▸ DIRECTIONS
Give back the material that follows, identical in every line.

▸ DATA UNDER STUDY
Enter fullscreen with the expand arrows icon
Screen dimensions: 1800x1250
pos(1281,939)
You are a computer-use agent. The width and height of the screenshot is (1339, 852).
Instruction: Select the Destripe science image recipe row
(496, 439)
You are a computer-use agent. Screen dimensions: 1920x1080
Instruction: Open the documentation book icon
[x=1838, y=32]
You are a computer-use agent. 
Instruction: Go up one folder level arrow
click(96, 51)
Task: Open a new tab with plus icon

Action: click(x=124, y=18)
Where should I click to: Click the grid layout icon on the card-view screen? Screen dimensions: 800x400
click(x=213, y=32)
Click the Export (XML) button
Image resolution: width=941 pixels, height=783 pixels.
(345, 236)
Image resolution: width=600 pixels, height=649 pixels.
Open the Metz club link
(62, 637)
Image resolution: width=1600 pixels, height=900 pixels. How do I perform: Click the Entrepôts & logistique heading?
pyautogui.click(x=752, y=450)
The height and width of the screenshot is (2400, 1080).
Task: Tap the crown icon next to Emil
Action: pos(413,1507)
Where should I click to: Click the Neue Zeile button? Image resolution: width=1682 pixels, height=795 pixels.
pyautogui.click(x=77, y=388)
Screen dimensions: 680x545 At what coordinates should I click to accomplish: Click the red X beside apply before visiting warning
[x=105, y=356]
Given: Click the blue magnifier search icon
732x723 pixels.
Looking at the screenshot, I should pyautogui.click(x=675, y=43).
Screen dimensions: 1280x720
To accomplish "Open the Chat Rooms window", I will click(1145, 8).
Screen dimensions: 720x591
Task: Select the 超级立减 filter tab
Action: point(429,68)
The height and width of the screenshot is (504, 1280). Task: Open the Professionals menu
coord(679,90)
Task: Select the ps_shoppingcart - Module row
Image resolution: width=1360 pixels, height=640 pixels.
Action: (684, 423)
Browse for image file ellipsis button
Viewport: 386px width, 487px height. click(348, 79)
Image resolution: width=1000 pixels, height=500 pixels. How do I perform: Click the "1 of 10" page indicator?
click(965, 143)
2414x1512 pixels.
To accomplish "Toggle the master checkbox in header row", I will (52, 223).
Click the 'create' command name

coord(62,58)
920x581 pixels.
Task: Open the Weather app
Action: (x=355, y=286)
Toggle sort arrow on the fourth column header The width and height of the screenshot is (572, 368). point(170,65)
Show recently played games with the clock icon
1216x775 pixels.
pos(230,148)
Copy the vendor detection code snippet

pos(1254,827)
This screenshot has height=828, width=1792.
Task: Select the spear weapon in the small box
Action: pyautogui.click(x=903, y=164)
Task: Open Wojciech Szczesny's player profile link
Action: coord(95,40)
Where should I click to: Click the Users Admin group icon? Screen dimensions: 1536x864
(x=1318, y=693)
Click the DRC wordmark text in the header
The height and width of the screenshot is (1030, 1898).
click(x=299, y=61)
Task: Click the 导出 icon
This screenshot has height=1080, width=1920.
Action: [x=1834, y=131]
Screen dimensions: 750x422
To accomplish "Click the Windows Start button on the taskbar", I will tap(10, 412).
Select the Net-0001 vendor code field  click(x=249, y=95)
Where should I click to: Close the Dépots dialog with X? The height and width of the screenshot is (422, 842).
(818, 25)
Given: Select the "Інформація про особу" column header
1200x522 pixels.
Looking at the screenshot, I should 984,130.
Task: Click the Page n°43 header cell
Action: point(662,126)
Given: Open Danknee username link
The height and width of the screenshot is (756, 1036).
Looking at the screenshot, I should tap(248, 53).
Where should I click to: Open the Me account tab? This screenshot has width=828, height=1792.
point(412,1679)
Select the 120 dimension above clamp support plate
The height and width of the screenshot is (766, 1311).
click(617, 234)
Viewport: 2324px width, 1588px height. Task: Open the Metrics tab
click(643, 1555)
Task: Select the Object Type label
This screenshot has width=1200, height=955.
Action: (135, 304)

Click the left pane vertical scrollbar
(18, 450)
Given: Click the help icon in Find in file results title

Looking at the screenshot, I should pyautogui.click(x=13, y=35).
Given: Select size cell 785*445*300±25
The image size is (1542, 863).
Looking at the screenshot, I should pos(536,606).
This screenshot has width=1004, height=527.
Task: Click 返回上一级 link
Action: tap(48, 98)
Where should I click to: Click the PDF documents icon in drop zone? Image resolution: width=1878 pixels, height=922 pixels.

▸ EXERCISE RESULT
Enter fullscreen with the expand arrows icon
Screen dimensions: 1800x1250
pos(1281,939)
You are a computer-use agent. The width and height of the screenshot is (1339, 852).
Instruction: Select the Destripe science image recipe row
(496, 439)
You are a computer-use agent. Screen dimensions: 1920x1080
Instruction: Open the documentation book icon
[x=1838, y=32]
You are a computer-use agent. 
Instruction: Go up one folder level arrow
click(96, 51)
Task: Open a new tab with plus icon

Action: click(x=124, y=18)
Where should I click to: Click the grid layout icon on the card-view screen? Screen dimensions: 800x400
click(x=213, y=32)
Click the Export (XML) button
Image resolution: width=941 pixels, height=783 pixels.
(345, 236)
Image resolution: width=600 pixels, height=649 pixels.
Open the Metz club link
(62, 637)
Image resolution: width=1600 pixels, height=900 pixels. How do I perform: Click the Entrepôts & logistique heading?
pyautogui.click(x=752, y=450)
The height and width of the screenshot is (2400, 1080).
Task: Tap the crown icon next to Emil
Action: pos(413,1507)
Where should I click to: Click the Neue Zeile button? Image resolution: width=1682 pixels, height=795 pixels.
pyautogui.click(x=77, y=388)
Screen dimensions: 680x545 At what coordinates should I click to accomplish: Click the red X beside apply before visiting warning
[x=105, y=356]
Given: Click the blue magnifier search icon
732x723 pixels.
Looking at the screenshot, I should pyautogui.click(x=675, y=43).
Screen dimensions: 1280x720
To accomplish "Open the Chat Rooms window", I will click(1145, 8).
Screen dimensions: 720x591
Task: Select the 超级立减 filter tab
Action: point(429,68)
The height and width of the screenshot is (504, 1280). Task: Open the Professionals menu
coord(679,90)
Task: Select the ps_shoppingcart - Module row
Image resolution: width=1360 pixels, height=640 pixels.
Action: (684, 423)
Browse for image file ellipsis button
Viewport: 386px width, 487px height. click(348, 79)
Image resolution: width=1000 pixels, height=500 pixels. How do I perform: Click the "1 of 10" page indicator?
click(965, 143)
2414x1512 pixels.
To accomplish "Toggle the master checkbox in header row", I will (52, 223).
Click the 'create' command name

coord(62,58)
920x581 pixels.
Task: Open the Weather app
Action: (x=355, y=286)
Toggle sort arrow on the fourth column header The width and height of the screenshot is (572, 368). point(170,65)
Show recently played games with the clock icon
1216x775 pixels.
pos(230,148)
Copy the vendor detection code snippet

pos(1254,827)
This screenshot has height=828, width=1792.
Task: Select the spear weapon in the small box
Action: pyautogui.click(x=903, y=164)
Task: Open Wojciech Szczesny's player profile link
Action: coord(95,40)
Where should I click to: Click the Users Admin group icon? Screen dimensions: 1536x864
(x=1318, y=693)
Click the DRC wordmark text in the header
The height and width of the screenshot is (1030, 1898).
click(x=299, y=61)
Task: Click the 导出 icon
This screenshot has height=1080, width=1920.
Action: [x=1834, y=131]
Screen dimensions: 750x422
To accomplish "Click the Windows Start button on the taskbar", I will tap(10, 412).
Select the Net-0001 vendor code field  click(x=249, y=95)
Where should I click to: Close the Dépots dialog with X? The height and width of the screenshot is (422, 842).
(818, 25)
Given: Select the "Інформація про особу" column header
1200x522 pixels.
Looking at the screenshot, I should 984,130.
Task: Click the Page n°43 header cell
Action: point(662,126)
Given: Open Danknee username link
The height and width of the screenshot is (756, 1036).
Looking at the screenshot, I should tap(248, 53).
Where should I click to: Open the Me account tab? This screenshot has width=828, height=1792.
point(412,1679)
Select the 120 dimension above clamp support plate
The height and width of the screenshot is (766, 1311).
click(617, 234)
Viewport: 2324px width, 1588px height. Task: Open the Metrics tab
click(643, 1555)
Task: Select the Object Type label
This screenshot has width=1200, height=955.
Action: (135, 304)

Click the left pane vertical scrollbar
(18, 450)
Given: Click the help icon in Find in file results title

Looking at the screenshot, I should pyautogui.click(x=13, y=35).
Given: Select size cell 785*445*300±25
The image size is (1542, 863).
Looking at the screenshot, I should pos(536,606).
This screenshot has width=1004, height=527.
Task: Click 返回上一级 link
Action: tap(48, 98)
Where should I click to: Click the PDF documents icon in drop zone? Image resolution: width=1878 pixels, height=922 pixels.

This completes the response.